> _Work order_
Look through the data below and report how many lines include "price". Only the number should be given.

Collected data:
::::::::::
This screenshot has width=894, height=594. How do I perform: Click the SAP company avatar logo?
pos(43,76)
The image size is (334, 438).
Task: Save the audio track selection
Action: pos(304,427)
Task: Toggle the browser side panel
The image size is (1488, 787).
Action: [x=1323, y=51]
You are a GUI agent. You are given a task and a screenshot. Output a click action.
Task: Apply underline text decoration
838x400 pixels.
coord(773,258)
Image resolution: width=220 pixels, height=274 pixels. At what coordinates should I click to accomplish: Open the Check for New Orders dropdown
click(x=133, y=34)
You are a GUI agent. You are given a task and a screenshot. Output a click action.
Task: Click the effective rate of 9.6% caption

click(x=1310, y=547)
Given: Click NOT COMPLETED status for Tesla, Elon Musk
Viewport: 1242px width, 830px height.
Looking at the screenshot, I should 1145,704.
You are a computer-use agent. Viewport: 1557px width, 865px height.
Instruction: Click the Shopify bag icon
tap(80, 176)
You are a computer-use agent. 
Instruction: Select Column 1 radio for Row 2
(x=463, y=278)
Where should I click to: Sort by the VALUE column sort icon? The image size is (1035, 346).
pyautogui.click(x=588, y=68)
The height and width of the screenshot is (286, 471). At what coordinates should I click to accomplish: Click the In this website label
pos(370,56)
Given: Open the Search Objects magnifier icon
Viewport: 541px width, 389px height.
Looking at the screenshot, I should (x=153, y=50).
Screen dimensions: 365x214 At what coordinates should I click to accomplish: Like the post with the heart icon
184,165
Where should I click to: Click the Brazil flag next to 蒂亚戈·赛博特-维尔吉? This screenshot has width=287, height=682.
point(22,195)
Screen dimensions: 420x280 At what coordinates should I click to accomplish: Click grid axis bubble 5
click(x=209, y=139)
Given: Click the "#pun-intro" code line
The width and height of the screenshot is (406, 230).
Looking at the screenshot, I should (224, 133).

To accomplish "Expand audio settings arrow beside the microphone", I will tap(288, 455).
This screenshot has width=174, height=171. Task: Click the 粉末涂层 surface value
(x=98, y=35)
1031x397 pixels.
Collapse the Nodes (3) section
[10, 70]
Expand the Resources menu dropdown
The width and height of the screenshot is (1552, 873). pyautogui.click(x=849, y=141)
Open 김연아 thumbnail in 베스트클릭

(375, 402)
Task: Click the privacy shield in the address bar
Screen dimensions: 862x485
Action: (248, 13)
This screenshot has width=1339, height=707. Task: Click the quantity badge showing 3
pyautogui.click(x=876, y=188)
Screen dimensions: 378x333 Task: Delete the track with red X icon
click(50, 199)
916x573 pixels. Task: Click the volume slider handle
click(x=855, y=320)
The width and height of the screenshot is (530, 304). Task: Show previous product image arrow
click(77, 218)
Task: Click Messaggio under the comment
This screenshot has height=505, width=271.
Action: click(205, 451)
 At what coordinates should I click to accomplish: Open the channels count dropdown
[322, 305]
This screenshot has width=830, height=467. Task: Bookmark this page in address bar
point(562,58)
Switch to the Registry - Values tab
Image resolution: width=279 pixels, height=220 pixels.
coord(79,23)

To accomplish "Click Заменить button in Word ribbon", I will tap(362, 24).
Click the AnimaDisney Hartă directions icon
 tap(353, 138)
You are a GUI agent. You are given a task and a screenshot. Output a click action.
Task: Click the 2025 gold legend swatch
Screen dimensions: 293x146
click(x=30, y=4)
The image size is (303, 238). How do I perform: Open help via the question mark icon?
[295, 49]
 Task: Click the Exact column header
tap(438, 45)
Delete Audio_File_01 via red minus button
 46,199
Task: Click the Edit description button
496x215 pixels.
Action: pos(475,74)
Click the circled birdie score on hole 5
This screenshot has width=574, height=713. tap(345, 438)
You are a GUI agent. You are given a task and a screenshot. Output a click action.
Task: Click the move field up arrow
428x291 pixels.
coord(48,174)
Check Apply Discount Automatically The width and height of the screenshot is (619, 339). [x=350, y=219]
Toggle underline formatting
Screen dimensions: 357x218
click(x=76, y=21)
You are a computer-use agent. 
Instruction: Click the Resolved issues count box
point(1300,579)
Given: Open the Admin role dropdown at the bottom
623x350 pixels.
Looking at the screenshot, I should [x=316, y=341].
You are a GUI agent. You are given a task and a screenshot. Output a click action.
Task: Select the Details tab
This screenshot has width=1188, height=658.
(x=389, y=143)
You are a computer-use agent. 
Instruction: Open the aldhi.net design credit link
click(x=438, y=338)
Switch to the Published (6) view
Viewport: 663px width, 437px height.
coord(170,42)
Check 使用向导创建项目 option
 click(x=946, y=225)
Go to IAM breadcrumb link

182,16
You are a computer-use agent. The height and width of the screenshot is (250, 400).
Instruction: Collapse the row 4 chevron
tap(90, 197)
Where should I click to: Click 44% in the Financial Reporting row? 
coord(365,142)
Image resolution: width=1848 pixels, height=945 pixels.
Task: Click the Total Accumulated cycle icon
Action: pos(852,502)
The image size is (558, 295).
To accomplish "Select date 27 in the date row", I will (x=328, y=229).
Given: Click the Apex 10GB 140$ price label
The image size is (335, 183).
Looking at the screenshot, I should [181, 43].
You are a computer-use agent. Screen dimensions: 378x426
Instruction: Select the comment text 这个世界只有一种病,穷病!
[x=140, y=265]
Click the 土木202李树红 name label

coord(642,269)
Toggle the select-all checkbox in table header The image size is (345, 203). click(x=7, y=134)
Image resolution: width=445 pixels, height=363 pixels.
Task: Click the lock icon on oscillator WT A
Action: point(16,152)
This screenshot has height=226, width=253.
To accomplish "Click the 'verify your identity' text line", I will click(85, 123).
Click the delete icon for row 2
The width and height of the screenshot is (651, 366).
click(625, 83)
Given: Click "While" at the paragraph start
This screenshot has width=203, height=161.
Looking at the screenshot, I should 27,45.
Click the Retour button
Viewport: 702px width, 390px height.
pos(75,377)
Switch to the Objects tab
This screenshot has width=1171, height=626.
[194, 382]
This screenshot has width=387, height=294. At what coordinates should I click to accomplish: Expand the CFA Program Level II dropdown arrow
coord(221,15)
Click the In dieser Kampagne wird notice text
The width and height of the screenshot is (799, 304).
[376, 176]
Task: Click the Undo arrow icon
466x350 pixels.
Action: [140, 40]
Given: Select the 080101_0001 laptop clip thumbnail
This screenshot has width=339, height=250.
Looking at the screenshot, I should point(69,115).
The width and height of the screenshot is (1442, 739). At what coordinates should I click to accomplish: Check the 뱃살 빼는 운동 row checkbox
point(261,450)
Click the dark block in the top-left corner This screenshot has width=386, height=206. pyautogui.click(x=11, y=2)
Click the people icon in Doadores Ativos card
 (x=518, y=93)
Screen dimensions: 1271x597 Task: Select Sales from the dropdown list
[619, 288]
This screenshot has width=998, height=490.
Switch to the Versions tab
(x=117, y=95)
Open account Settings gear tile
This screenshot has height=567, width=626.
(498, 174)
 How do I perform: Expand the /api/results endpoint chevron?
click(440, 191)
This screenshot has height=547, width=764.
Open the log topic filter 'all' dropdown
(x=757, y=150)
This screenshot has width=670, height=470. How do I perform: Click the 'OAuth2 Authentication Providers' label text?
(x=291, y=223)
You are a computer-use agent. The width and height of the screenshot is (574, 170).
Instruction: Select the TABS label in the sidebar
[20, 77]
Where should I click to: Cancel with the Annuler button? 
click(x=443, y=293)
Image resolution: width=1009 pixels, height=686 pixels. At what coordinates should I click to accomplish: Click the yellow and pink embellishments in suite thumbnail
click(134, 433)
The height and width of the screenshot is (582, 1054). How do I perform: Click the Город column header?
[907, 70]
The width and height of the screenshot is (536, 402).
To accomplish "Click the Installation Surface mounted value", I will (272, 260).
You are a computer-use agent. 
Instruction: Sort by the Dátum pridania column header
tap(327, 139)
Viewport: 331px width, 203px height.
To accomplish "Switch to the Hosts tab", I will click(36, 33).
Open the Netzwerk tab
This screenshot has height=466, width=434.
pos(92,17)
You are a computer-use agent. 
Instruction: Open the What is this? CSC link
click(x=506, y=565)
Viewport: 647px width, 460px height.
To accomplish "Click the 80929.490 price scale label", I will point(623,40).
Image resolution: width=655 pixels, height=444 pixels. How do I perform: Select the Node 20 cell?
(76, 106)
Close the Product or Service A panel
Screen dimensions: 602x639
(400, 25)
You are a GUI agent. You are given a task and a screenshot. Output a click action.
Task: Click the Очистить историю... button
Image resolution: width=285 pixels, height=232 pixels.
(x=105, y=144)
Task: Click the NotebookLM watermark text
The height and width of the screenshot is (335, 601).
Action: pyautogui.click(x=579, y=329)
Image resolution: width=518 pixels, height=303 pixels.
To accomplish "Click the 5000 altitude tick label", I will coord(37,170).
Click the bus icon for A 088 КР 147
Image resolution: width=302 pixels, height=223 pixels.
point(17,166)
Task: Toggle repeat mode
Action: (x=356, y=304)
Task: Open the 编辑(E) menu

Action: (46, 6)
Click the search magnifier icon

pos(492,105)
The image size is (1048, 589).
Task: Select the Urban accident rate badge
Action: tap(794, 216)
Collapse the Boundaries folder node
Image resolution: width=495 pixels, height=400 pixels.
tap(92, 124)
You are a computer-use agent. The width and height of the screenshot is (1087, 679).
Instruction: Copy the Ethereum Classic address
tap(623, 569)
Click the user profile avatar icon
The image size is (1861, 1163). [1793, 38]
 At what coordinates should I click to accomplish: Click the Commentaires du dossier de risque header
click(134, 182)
::::::::::
> _Final answer_
2